▶ _What this task involves_
Beginning with the first entry, set down each one exactly as shown.

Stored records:
=====
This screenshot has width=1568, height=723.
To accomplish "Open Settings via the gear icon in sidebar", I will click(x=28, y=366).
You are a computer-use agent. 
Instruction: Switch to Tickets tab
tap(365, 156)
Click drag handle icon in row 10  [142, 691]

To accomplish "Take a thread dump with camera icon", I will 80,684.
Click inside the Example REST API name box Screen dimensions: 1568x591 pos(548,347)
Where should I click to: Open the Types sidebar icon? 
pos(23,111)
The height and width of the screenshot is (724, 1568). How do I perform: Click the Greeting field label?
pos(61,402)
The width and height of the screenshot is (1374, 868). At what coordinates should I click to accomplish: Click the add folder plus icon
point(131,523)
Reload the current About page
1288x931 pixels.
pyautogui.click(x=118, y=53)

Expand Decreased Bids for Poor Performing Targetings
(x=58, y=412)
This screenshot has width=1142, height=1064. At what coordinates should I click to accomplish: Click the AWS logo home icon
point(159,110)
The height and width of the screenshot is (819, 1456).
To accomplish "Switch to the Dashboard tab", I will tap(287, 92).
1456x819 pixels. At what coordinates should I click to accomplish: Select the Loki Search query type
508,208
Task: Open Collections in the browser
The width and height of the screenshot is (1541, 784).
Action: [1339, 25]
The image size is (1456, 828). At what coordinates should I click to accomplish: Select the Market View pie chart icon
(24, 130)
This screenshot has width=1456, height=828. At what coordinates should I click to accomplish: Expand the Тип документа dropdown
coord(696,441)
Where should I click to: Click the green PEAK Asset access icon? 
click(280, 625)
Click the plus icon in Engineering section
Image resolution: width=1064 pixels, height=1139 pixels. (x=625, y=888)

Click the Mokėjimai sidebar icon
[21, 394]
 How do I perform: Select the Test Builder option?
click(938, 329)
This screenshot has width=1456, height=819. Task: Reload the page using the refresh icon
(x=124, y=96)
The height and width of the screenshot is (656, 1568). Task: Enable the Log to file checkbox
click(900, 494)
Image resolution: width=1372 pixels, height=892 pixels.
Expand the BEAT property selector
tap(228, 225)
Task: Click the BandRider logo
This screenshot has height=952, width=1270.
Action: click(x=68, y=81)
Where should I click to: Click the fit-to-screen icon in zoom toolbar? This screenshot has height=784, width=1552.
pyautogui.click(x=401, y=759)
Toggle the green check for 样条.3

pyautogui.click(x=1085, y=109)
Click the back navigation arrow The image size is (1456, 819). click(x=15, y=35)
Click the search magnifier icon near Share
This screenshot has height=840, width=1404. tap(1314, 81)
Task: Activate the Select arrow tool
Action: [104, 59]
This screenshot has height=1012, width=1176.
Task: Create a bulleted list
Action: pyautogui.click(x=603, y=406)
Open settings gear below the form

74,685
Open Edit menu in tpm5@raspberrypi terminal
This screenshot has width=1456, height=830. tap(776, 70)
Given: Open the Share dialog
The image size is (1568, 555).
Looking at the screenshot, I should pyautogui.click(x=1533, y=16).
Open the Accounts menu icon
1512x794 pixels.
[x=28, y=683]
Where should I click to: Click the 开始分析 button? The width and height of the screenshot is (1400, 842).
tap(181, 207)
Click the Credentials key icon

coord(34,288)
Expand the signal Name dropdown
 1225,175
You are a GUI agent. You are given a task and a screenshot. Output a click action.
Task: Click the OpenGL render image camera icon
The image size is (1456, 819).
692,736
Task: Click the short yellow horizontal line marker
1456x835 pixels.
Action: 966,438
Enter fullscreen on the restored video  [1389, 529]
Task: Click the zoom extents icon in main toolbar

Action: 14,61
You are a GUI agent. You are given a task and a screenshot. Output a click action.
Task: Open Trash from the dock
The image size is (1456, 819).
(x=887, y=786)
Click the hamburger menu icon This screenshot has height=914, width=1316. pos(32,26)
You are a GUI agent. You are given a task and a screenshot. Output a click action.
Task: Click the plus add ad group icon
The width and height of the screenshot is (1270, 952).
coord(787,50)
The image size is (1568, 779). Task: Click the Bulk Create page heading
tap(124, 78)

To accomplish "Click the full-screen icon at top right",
=====
▶ _Result of this task_
This screenshot has width=1568, height=723.
To accomplish "Open Settings via the gear icon in sidebar", I will click(x=28, y=366).
You are a computer-use agent. 
Instruction: Switch to Tickets tab
tap(365, 156)
Click drag handle icon in row 10  [142, 691]

To accomplish "Take a thread dump with camera icon", I will 80,684.
Click inside the Example REST API name box Screen dimensions: 1568x591 pos(548,347)
Where should I click to: Open the Types sidebar icon? 
pos(23,111)
The height and width of the screenshot is (724, 1568). How do I perform: Click the Greeting field label?
pos(61,402)
The width and height of the screenshot is (1374, 868). At what coordinates should I click to accomplish: Click the add folder plus icon
point(131,523)
Reload the current About page
1288x931 pixels.
pyautogui.click(x=118, y=53)

Expand Decreased Bids for Poor Performing Targetings
(x=58, y=412)
This screenshot has width=1142, height=1064. At what coordinates should I click to accomplish: Click the AWS logo home icon
point(159,110)
The height and width of the screenshot is (819, 1456).
To accomplish "Switch to the Dashboard tab", I will tap(287, 92).
1456x819 pixels. At what coordinates should I click to accomplish: Select the Loki Search query type
508,208
Task: Open Collections in the browser
The width and height of the screenshot is (1541, 784).
Action: [1339, 25]
The image size is (1456, 828). At what coordinates should I click to accomplish: Select the Market View pie chart icon
(24, 130)
This screenshot has width=1456, height=828. At what coordinates should I click to accomplish: Expand the Тип документа dropdown
coord(696,441)
Where should I click to: Click the green PEAK Asset access icon? 
click(280, 625)
Click the plus icon in Engineering section
Image resolution: width=1064 pixels, height=1139 pixels. (x=625, y=888)

Click the Mokėjimai sidebar icon
[21, 394]
 How do I perform: Select the Test Builder option?
click(938, 329)
This screenshot has width=1456, height=819. Task: Reload the page using the refresh icon
(x=124, y=96)
The height and width of the screenshot is (656, 1568). Task: Enable the Log to file checkbox
click(900, 494)
Image resolution: width=1372 pixels, height=892 pixels.
Expand the BEAT property selector
tap(228, 225)
Task: Click the BandRider logo
This screenshot has height=952, width=1270.
Action: click(x=68, y=81)
Where should I click to: Click the fit-to-screen icon in zoom toolbar? This screenshot has height=784, width=1552.
pyautogui.click(x=401, y=759)
Toggle the green check for 样条.3

pyautogui.click(x=1085, y=109)
Click the back navigation arrow The image size is (1456, 819). click(x=15, y=35)
Click the search magnifier icon near Share
This screenshot has height=840, width=1404. tap(1314, 81)
Task: Activate the Select arrow tool
Action: [104, 59]
This screenshot has height=1012, width=1176.
Task: Create a bulleted list
Action: pyautogui.click(x=603, y=406)
Open settings gear below the form

74,685
Open Edit menu in tpm5@raspberrypi terminal
This screenshot has width=1456, height=830. tap(776, 70)
Given: Open the Share dialog
The image size is (1568, 555).
Looking at the screenshot, I should pyautogui.click(x=1533, y=16).
Open the Accounts menu icon
1512x794 pixels.
[x=28, y=683]
Where should I click to: Click the 开始分析 button? The width and height of the screenshot is (1400, 842).
tap(181, 207)
Click the Credentials key icon

coord(34,288)
Expand the signal Name dropdown
 1225,175
You are a GUI agent. You are given a task and a screenshot. Output a click action.
Task: Click the OpenGL render image camera icon
The image size is (1456, 819).
692,736
Task: Click the short yellow horizontal line marker
1456x835 pixels.
Action: 966,438
Enter fullscreen on the restored video  [1389, 529]
Task: Click the zoom extents icon in main toolbar

Action: 14,61
You are a GUI agent. You are given a task and a screenshot. Output a click action.
Task: Open Trash from the dock
The image size is (1456, 819).
(x=887, y=786)
Click the hamburger menu icon This screenshot has height=914, width=1316. pos(32,26)
You are a GUI agent. You are given a task and a screenshot. Output a click action.
Task: Click the plus add ad group icon
The width and height of the screenshot is (1270, 952).
coord(787,50)
The image size is (1568, 779). Task: Click the Bulk Create page heading
tap(124, 78)

To accomplish "Click the full-screen icon at top right",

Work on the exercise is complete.